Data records
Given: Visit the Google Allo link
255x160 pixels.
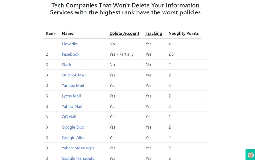Looking at the screenshot, I should pyautogui.click(x=73, y=138).
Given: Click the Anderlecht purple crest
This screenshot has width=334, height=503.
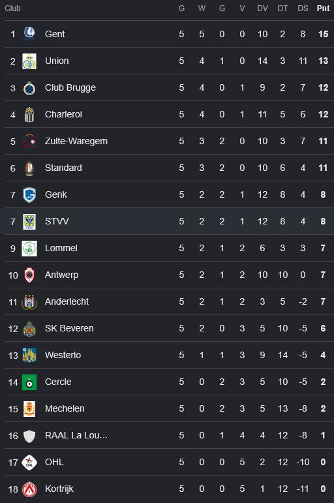Looking at the screenshot, I should [29, 302].
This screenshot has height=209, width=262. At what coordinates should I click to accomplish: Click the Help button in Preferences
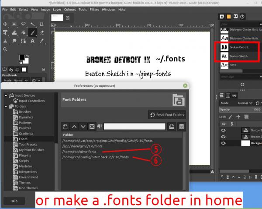[x=14, y=201]
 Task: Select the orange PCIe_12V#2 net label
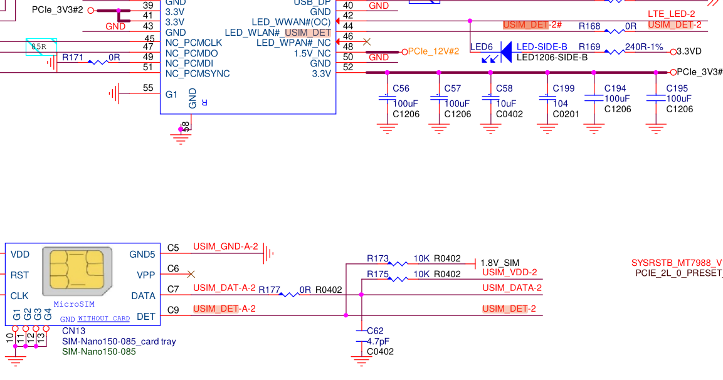click(434, 51)

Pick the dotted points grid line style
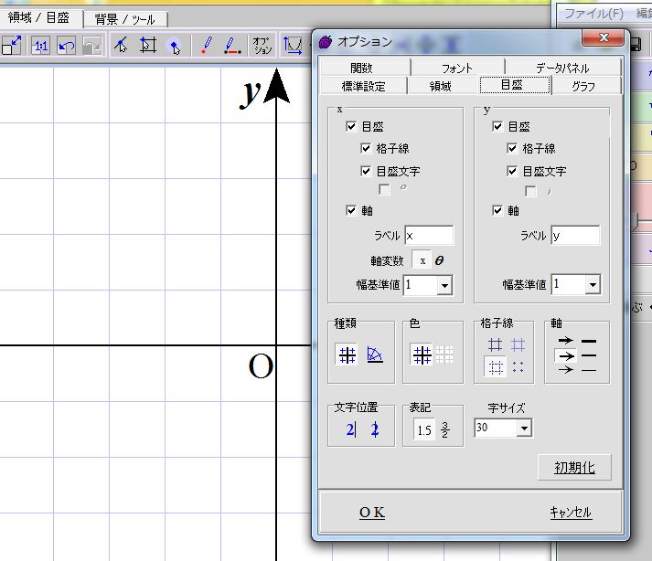(x=519, y=366)
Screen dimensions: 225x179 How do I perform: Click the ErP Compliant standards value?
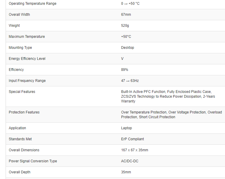(x=133, y=139)
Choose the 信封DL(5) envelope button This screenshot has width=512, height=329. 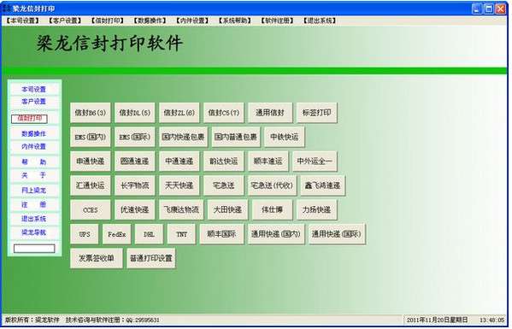coord(134,113)
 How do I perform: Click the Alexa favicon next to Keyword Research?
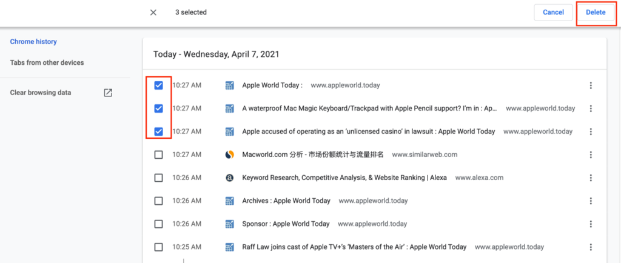pos(229,178)
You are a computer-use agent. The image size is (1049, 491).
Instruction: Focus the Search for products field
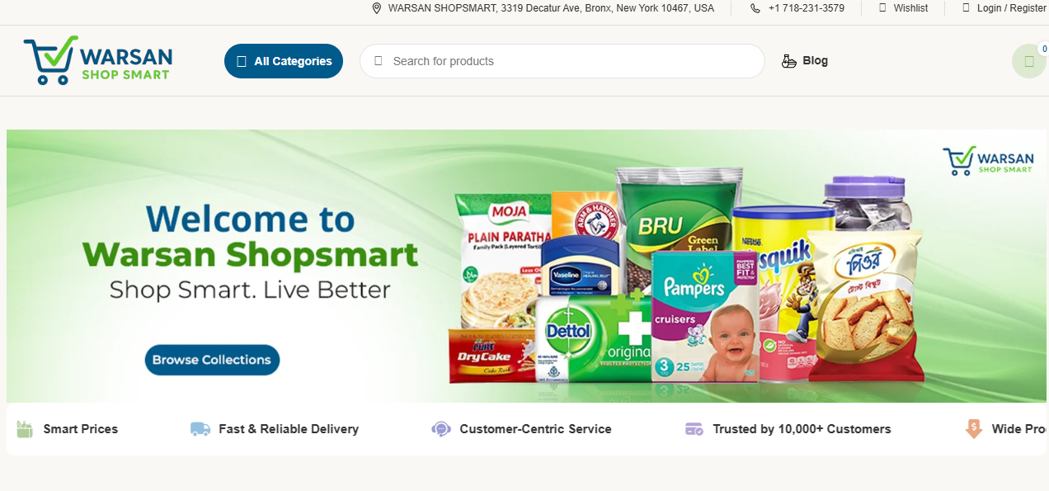(562, 61)
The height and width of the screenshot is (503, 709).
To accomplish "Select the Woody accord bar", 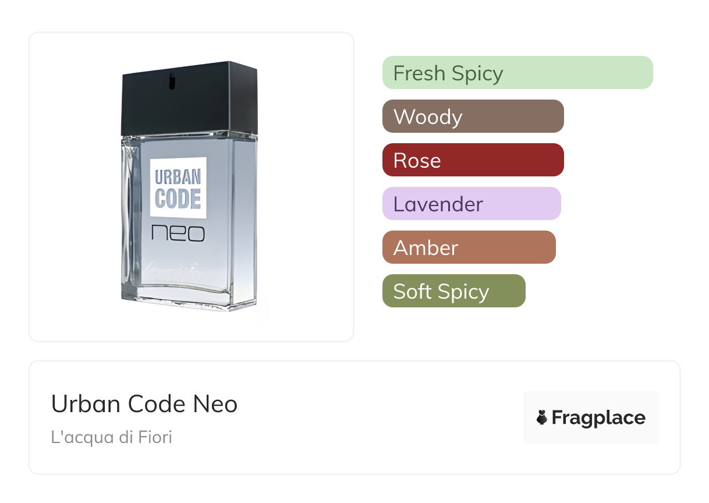I will click(473, 116).
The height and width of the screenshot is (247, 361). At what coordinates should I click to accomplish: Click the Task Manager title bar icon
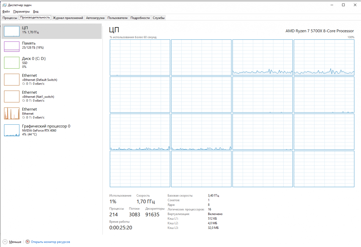click(4, 5)
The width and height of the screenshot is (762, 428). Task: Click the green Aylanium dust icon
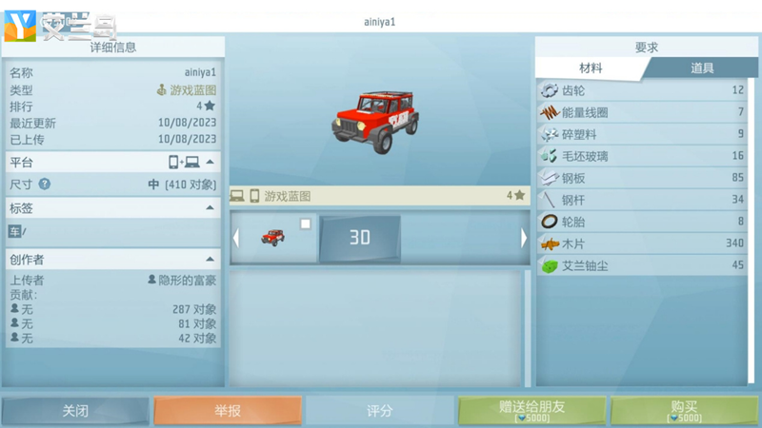(550, 266)
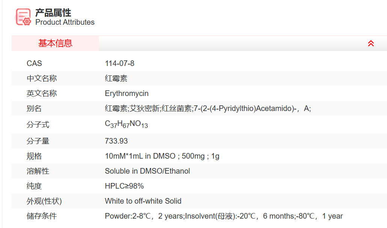Click the Erythromycin English name value
This screenshot has height=228, width=387.
(127, 93)
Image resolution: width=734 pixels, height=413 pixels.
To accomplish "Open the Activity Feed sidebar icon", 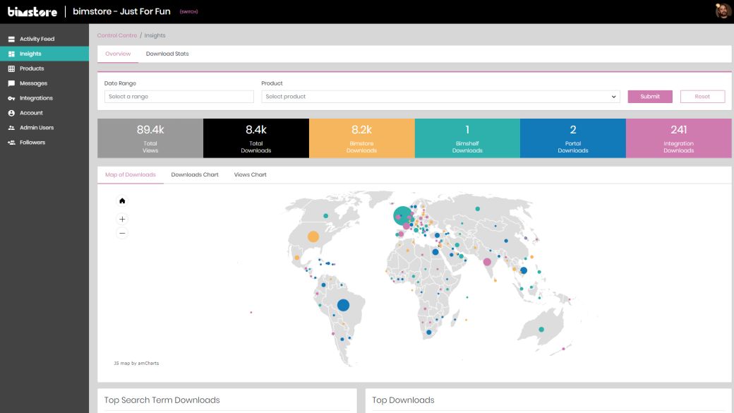I will coord(11,39).
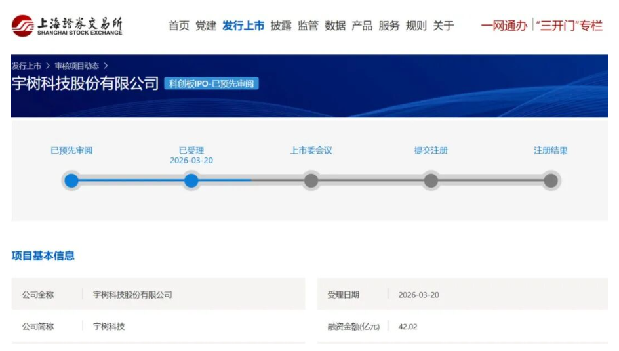Select the 已预先审阅 progress step circle
This screenshot has width=619, height=351.
pos(71,180)
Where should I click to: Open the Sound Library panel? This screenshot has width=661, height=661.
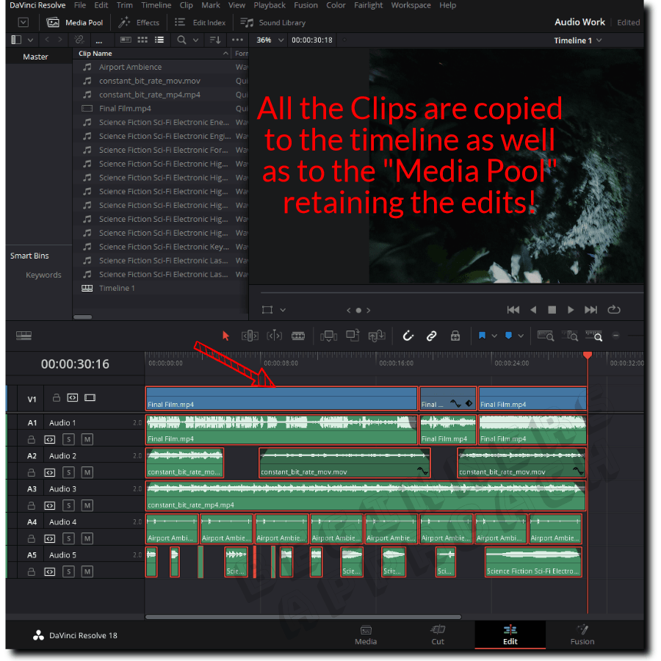(x=272, y=22)
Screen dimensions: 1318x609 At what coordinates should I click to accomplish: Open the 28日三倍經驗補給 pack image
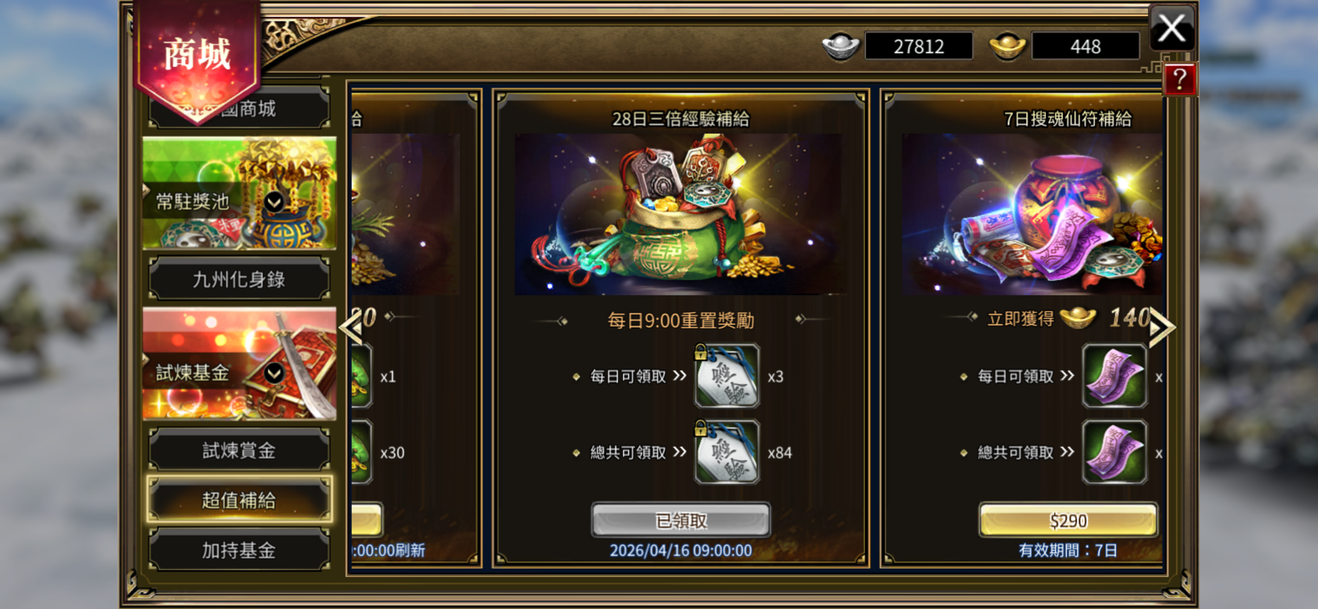(x=680, y=214)
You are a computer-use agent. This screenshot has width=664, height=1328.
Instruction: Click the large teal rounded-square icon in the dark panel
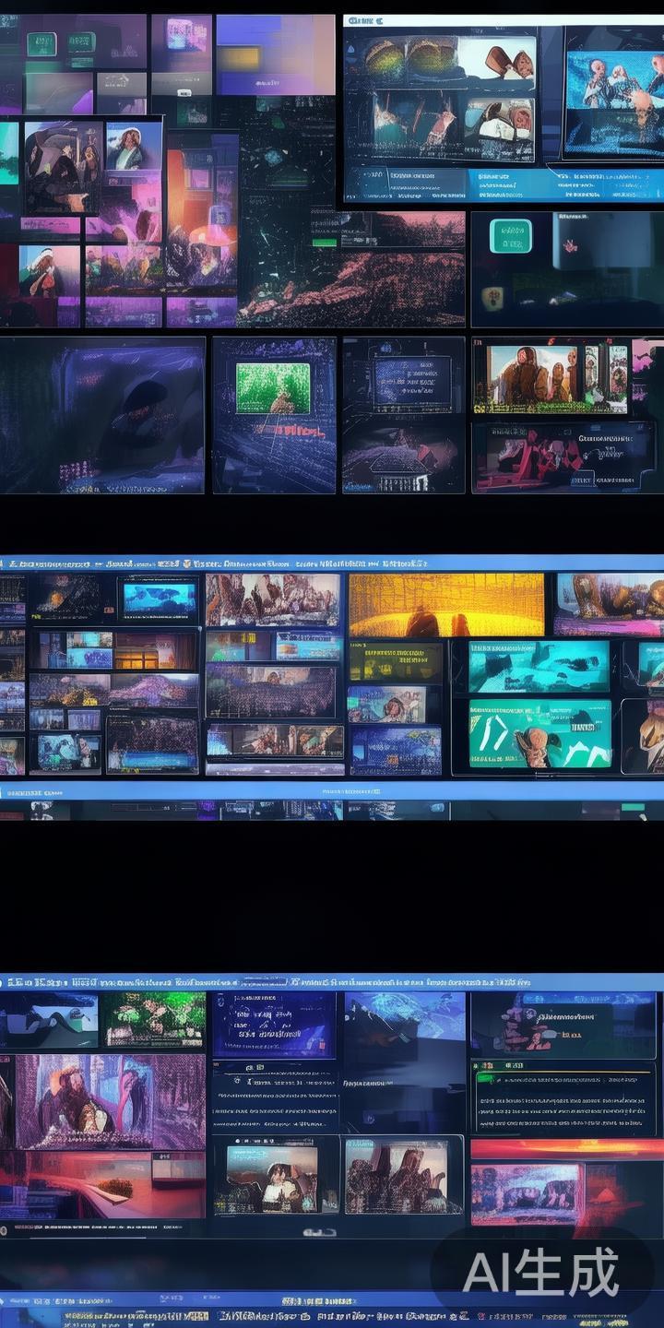[510, 236]
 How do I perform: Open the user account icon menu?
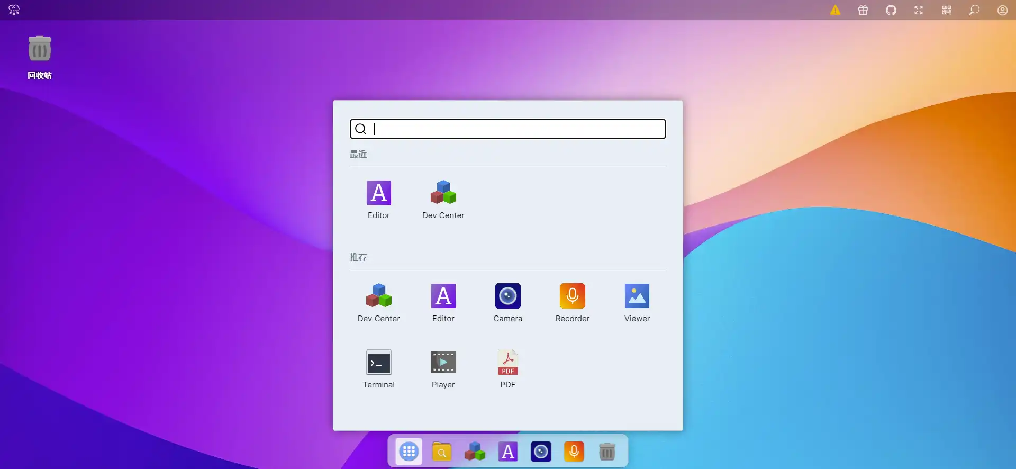[1002, 10]
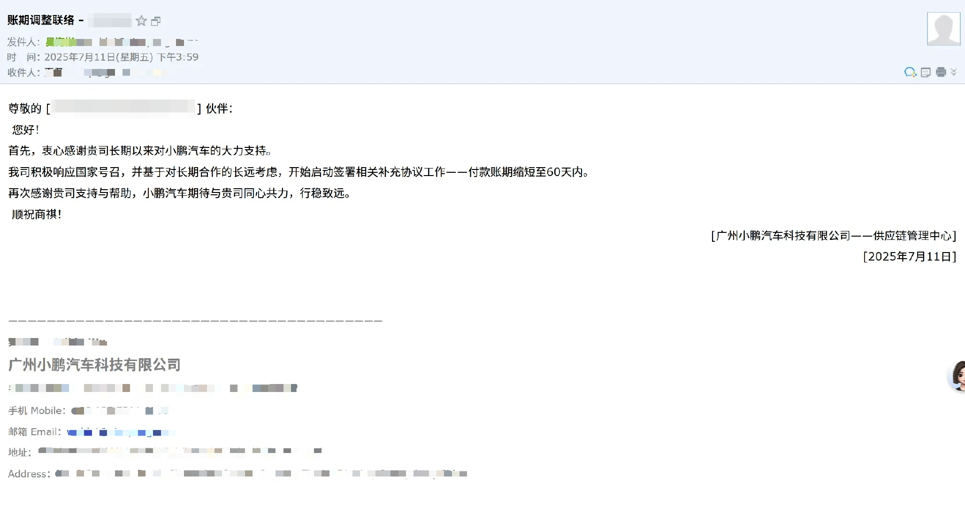Add a note to this email
Image resolution: width=965 pixels, height=507 pixels.
[x=926, y=72]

## What is being asked
Find the word "Given" in the entries above, then copy each line that holds it.

## Task solution
Given: Visit the Google Allo link
Given: Click the Anderlecht purple crest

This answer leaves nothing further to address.